◆ **Your goal**:
Wherever a line below holds the word "computer", copy that line.

◆ **Raw data**:
=-=-=

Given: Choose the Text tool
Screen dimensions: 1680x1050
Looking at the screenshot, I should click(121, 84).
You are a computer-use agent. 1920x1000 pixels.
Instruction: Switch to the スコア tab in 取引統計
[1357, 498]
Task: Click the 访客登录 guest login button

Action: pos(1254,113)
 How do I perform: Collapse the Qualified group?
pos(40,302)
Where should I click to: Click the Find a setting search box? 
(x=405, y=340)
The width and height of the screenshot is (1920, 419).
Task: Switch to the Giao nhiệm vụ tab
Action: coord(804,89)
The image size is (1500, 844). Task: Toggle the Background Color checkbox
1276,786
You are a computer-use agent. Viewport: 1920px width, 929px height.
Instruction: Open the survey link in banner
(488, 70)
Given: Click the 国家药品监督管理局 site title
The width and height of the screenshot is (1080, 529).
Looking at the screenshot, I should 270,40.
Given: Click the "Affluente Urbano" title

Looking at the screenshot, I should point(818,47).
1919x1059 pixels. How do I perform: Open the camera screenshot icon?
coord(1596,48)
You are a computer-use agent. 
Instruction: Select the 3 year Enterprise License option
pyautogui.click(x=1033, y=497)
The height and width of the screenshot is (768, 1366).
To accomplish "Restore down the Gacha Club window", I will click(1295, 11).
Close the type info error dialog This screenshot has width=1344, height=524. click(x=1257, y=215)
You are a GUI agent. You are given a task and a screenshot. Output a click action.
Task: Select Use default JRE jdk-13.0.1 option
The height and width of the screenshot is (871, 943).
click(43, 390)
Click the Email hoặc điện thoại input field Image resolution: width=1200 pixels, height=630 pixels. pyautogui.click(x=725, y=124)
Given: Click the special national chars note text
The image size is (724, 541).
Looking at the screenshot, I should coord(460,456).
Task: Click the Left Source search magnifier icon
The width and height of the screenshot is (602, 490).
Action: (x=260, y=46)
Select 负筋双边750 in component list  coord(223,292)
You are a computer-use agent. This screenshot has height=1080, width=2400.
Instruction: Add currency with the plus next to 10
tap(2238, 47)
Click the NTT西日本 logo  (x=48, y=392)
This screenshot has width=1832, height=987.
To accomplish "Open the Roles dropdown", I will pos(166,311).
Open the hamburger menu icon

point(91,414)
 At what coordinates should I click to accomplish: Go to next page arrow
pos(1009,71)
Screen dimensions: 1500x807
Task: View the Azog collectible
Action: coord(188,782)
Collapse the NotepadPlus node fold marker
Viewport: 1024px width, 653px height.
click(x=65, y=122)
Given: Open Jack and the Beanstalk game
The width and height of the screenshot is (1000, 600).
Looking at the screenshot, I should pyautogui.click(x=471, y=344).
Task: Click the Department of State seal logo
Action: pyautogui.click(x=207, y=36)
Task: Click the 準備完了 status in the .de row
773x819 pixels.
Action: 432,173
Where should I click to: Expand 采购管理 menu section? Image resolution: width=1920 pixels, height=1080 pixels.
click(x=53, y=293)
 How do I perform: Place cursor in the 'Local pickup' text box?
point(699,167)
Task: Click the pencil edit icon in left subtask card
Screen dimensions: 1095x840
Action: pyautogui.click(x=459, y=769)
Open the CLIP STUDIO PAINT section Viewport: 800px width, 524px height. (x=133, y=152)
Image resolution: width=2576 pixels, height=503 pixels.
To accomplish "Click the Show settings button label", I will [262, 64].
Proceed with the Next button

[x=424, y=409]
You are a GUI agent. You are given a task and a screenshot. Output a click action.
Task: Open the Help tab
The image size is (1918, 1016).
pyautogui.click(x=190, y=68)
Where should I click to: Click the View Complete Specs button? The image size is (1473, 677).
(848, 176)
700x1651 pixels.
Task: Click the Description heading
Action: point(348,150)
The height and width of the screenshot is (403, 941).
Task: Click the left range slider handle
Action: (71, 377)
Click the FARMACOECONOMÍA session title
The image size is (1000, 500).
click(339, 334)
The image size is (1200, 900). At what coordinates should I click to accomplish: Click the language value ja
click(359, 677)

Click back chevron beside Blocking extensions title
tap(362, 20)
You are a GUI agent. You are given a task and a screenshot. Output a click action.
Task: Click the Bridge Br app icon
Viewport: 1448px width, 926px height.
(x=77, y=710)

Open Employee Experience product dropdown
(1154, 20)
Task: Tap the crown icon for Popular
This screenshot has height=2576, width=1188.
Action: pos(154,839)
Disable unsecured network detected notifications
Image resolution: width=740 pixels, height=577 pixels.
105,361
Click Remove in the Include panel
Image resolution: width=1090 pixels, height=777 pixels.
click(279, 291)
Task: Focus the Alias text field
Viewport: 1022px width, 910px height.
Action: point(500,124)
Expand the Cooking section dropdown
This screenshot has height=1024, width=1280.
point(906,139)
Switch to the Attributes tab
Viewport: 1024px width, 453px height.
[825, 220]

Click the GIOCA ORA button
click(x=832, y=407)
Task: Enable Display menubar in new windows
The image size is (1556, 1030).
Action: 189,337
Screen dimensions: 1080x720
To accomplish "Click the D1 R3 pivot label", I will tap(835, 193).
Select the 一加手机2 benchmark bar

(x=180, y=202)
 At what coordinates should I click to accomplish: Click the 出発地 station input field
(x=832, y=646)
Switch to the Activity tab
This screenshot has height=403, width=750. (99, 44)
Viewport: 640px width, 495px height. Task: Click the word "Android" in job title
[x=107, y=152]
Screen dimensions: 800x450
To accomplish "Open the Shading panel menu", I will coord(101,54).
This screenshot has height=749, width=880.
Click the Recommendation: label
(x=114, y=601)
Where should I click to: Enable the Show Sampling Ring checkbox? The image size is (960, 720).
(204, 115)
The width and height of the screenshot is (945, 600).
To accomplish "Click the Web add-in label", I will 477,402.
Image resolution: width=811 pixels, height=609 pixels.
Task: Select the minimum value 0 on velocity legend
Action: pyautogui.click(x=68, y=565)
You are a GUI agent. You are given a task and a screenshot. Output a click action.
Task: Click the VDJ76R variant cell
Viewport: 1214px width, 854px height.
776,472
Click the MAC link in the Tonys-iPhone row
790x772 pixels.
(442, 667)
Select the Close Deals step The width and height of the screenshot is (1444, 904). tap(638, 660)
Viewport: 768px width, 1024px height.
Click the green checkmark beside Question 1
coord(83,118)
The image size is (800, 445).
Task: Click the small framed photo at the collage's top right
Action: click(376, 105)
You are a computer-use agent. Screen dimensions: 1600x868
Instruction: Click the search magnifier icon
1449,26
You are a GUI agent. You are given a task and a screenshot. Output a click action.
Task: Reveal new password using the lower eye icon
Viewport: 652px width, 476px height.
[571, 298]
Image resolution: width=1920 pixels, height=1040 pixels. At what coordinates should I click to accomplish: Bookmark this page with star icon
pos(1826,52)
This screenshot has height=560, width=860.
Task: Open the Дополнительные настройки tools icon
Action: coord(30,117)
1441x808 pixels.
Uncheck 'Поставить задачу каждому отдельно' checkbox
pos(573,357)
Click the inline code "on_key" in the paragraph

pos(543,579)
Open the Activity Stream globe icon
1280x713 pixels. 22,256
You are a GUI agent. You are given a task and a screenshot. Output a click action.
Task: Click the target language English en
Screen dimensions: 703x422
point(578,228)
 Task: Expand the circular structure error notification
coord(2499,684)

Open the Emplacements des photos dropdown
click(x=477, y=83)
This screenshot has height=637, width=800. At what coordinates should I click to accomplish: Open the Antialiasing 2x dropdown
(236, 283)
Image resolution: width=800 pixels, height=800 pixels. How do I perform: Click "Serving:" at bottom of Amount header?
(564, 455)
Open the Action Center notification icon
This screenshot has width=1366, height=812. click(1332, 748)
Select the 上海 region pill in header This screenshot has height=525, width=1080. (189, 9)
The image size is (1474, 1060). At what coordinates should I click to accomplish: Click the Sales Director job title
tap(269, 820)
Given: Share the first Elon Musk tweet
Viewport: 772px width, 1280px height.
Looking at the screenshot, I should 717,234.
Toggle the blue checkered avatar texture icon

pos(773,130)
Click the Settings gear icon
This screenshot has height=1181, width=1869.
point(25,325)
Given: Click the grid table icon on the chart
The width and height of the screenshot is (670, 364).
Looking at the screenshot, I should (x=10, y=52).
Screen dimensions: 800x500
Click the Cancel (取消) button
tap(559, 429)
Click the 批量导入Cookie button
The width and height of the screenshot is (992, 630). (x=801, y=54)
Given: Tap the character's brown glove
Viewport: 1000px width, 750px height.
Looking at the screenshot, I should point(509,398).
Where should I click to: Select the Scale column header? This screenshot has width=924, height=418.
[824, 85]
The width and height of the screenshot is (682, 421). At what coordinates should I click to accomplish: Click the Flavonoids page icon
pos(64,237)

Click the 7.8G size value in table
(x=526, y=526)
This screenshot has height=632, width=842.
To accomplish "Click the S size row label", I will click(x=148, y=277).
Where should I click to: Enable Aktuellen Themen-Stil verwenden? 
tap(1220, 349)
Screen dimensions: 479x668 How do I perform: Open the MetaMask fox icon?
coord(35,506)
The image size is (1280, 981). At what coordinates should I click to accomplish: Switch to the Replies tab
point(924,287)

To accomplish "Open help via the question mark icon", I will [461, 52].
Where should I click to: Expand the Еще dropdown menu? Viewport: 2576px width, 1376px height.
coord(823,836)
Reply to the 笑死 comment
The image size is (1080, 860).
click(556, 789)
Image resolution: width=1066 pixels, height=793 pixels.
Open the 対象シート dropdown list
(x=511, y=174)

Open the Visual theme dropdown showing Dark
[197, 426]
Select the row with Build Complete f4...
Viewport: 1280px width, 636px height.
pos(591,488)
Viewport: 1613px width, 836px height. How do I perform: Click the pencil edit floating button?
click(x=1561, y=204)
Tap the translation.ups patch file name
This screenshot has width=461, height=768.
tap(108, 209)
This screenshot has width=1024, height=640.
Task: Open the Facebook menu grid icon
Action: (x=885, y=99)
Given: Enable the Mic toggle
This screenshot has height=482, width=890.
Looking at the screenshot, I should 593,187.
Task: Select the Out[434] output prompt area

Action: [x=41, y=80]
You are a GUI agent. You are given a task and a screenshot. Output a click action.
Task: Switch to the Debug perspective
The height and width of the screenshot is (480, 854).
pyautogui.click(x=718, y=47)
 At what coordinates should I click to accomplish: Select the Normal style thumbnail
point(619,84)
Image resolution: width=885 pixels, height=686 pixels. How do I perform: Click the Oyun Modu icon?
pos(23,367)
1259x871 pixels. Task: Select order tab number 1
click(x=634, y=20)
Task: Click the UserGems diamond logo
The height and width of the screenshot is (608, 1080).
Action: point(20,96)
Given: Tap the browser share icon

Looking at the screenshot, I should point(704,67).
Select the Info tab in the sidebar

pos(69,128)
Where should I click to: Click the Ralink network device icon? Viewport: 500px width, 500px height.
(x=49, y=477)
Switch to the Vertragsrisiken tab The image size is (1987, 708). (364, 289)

=-=-=

◆ **Expected answer**:
You are a computer-use agent. 1920x1000 pixels.
You are a computer-use agent. Viewport: 1920px width, 929px height.
You are a computer-use agent. 
You are a computer-use agent. This screenshot has height=1080, width=2400.
You are a computer-use agent. Screen dimensions: 1600x868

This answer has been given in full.